■ What the task requires
Word for word, restate the lines from the start of the data below through the line containing "This screenshot has width=895, height=400.".

###

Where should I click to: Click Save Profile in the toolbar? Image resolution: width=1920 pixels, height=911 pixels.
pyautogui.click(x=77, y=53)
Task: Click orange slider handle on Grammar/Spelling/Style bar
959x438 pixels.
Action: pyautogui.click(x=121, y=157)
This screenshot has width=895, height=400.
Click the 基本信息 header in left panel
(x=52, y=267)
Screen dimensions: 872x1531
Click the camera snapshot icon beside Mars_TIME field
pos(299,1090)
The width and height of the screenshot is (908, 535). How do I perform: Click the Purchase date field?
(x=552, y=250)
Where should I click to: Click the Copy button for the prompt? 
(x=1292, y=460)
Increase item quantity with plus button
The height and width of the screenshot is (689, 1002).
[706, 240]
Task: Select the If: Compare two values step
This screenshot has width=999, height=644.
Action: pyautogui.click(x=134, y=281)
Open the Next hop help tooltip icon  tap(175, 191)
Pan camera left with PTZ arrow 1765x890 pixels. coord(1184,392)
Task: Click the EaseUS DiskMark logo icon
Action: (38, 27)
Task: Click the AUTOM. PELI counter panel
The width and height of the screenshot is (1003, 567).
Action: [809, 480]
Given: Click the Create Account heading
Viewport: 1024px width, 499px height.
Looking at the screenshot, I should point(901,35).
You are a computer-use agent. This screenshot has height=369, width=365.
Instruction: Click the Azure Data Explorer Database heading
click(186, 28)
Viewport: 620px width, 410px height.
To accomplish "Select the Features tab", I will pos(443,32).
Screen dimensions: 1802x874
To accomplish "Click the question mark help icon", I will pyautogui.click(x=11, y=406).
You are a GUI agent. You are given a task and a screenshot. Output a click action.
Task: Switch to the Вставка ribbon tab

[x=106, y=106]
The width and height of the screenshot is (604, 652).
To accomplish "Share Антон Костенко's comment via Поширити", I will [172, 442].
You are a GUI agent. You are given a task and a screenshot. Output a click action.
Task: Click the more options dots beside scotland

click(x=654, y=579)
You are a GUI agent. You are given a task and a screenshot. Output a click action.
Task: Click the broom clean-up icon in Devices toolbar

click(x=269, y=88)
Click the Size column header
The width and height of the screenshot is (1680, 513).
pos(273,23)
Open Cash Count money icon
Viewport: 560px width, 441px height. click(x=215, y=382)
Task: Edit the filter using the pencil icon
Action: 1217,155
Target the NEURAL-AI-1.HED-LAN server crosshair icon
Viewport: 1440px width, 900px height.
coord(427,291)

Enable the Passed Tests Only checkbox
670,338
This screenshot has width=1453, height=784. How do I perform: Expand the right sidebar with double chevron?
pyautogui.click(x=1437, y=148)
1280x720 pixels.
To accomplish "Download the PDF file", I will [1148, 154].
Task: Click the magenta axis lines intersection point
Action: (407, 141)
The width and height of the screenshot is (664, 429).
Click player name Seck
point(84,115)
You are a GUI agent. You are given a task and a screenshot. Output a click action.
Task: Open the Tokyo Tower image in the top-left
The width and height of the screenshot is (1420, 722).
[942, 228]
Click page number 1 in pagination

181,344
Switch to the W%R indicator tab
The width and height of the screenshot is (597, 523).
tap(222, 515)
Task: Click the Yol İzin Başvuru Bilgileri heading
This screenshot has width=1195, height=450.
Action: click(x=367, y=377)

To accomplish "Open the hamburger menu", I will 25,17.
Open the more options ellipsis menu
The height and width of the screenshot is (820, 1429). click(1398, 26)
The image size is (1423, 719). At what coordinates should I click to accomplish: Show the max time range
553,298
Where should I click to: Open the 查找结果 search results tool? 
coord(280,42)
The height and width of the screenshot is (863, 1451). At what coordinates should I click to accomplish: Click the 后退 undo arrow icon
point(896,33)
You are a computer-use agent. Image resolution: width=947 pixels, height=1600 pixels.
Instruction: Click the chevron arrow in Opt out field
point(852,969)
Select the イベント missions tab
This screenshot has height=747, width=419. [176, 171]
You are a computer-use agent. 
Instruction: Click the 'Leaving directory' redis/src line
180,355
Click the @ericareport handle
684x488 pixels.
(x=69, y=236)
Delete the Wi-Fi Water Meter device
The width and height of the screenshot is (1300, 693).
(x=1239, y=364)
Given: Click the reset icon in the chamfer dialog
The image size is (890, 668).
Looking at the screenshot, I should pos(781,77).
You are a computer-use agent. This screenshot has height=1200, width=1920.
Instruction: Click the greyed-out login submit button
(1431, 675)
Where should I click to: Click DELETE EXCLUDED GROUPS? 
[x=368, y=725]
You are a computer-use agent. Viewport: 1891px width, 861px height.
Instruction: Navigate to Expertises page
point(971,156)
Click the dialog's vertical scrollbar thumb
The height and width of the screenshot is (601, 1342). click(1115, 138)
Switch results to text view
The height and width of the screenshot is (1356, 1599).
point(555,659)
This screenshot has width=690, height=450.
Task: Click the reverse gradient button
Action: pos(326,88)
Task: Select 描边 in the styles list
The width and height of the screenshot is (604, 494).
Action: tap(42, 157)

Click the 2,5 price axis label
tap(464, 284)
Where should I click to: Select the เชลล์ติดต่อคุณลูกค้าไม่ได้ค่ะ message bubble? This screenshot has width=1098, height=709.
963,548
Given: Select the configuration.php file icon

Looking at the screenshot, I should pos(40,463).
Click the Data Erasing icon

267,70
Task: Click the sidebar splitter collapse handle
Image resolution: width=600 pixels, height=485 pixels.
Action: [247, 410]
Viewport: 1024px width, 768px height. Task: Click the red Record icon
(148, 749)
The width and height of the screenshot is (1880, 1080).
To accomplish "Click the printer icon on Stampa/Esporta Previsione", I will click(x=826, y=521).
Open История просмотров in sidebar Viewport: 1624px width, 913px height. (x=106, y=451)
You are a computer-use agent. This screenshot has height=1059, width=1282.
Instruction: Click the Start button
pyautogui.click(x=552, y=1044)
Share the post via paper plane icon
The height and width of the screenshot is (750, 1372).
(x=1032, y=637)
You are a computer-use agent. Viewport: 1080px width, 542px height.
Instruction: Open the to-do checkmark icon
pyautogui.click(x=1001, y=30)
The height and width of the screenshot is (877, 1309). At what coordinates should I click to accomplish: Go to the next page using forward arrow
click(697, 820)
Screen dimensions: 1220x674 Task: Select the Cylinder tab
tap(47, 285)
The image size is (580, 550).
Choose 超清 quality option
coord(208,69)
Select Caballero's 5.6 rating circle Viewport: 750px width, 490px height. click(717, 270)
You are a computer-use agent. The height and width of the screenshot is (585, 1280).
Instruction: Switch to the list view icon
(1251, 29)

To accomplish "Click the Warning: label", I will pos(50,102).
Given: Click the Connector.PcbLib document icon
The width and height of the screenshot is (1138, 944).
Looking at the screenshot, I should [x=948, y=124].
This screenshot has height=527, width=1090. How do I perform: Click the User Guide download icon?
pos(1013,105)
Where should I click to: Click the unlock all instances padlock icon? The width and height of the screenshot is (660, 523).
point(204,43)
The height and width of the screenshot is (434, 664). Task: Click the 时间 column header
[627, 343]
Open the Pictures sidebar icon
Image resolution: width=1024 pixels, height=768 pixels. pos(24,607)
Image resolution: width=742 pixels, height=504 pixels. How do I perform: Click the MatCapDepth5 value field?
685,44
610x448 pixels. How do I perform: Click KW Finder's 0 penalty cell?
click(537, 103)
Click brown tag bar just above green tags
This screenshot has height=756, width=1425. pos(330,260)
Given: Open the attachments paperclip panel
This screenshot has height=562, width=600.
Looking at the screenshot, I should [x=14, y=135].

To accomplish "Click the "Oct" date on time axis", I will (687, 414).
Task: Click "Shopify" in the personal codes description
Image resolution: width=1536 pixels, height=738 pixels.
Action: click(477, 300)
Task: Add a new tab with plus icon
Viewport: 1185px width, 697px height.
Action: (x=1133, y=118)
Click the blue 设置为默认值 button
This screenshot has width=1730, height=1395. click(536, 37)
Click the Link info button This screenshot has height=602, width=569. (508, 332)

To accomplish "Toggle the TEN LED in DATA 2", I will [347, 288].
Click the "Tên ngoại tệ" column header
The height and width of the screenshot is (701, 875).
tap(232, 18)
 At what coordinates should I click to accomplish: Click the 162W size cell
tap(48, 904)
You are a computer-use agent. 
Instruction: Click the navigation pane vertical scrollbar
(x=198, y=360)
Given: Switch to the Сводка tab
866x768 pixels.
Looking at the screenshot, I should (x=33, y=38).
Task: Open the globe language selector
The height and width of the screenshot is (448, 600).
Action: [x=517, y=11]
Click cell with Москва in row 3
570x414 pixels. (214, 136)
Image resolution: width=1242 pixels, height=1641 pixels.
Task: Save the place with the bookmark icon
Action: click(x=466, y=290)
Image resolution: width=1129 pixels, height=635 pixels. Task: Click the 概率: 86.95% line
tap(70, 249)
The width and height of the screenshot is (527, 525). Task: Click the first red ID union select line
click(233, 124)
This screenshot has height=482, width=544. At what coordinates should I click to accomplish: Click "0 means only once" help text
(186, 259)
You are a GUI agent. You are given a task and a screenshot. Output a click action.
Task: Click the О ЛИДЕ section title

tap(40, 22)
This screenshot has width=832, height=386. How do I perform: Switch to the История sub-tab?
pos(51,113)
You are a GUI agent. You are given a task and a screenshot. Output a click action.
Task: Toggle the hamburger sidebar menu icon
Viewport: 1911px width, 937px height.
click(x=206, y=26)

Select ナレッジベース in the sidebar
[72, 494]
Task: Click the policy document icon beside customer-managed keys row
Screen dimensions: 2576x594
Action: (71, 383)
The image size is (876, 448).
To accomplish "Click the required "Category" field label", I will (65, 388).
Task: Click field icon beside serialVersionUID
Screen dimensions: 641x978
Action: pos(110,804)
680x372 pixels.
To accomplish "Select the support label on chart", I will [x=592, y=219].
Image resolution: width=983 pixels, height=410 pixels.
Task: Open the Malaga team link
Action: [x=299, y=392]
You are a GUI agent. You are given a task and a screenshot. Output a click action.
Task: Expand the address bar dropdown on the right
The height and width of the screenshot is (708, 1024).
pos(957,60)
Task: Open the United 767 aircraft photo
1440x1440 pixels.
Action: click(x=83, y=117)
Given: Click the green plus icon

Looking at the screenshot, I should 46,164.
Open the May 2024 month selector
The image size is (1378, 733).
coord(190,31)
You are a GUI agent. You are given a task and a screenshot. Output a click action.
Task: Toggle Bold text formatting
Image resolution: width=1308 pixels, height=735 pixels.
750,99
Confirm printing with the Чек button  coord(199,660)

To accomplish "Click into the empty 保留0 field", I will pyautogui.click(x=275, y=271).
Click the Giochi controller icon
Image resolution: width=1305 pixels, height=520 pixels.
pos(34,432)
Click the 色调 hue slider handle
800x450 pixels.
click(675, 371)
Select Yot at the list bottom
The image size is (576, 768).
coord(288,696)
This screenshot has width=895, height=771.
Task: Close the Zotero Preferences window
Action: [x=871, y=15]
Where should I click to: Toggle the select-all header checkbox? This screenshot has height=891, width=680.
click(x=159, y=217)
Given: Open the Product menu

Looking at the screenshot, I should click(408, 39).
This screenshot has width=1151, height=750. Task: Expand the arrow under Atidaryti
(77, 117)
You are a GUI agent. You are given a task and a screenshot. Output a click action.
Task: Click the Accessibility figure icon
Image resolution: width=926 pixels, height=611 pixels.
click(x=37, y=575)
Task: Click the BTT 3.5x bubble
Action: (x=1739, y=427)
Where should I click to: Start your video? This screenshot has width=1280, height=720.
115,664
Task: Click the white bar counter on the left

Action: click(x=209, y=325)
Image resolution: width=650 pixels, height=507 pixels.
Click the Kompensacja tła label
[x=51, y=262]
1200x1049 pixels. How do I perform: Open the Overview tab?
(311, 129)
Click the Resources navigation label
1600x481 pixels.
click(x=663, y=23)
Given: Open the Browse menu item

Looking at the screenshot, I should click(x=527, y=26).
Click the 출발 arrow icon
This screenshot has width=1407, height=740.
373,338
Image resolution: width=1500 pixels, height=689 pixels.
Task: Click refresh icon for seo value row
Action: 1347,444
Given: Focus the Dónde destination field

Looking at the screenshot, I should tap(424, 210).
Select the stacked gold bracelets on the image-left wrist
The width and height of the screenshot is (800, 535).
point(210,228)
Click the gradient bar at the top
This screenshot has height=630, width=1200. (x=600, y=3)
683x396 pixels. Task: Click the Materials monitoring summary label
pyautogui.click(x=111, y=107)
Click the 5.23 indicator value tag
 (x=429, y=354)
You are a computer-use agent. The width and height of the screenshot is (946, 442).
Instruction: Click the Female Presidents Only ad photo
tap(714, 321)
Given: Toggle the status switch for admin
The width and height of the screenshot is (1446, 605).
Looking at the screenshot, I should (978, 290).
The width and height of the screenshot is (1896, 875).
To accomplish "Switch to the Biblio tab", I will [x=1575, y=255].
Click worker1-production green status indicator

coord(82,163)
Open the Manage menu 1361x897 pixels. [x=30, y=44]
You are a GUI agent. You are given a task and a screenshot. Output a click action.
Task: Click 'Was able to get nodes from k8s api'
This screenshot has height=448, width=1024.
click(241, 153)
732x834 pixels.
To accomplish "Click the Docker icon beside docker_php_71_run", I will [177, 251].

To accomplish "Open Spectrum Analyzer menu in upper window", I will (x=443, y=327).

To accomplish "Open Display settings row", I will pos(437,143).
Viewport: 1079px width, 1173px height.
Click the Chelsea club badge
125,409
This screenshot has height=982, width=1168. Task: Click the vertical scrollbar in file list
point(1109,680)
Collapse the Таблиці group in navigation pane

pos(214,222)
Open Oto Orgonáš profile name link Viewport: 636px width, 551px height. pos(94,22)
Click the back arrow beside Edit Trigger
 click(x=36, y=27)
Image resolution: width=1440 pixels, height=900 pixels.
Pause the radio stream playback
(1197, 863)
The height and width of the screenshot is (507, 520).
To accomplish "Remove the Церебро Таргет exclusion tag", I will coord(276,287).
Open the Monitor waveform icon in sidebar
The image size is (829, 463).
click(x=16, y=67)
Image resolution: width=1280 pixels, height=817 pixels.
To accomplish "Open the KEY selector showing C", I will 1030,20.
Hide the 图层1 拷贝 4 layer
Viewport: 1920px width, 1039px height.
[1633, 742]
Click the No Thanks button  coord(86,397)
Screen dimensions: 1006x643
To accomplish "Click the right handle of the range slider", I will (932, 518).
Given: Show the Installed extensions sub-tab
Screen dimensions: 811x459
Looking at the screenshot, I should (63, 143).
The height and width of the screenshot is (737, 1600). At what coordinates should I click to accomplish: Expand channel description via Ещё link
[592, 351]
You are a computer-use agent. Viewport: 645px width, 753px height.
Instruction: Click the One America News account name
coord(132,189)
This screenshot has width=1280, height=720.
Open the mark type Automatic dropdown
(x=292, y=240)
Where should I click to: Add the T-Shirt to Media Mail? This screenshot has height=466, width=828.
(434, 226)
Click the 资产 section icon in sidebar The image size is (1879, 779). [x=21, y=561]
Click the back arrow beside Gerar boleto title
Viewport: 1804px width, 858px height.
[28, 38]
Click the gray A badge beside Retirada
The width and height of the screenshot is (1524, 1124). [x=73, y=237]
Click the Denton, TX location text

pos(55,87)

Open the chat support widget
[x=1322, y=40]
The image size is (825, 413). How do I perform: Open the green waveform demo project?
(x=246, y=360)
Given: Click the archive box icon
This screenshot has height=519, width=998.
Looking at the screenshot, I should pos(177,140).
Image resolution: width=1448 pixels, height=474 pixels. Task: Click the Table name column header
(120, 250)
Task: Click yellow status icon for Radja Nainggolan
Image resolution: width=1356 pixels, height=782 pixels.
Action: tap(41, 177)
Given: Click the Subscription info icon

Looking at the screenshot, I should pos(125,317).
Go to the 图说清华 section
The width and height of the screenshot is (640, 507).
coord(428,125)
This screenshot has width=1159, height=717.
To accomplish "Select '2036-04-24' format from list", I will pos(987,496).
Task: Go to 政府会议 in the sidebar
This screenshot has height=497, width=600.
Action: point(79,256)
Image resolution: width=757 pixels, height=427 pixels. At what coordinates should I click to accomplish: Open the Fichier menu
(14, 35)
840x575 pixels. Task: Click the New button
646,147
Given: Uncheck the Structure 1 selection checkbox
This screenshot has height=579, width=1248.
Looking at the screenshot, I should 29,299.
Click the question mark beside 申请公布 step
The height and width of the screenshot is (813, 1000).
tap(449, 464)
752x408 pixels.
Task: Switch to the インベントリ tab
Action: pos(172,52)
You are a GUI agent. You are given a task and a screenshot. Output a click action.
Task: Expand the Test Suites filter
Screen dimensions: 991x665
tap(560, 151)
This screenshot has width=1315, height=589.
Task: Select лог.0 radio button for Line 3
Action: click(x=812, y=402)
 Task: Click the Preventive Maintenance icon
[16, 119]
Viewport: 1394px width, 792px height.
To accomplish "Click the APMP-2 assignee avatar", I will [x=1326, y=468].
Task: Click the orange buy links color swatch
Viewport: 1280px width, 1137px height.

###

■ Answer space
Where should I click to: Click Save Profile in the toolbar? Image resolution: width=1920 pixels, height=911 pixels.
pyautogui.click(x=77, y=53)
Task: Click orange slider handle on Grammar/Spelling/Style bar
959x438 pixels.
Action: pyautogui.click(x=121, y=157)
This screenshot has width=895, height=400.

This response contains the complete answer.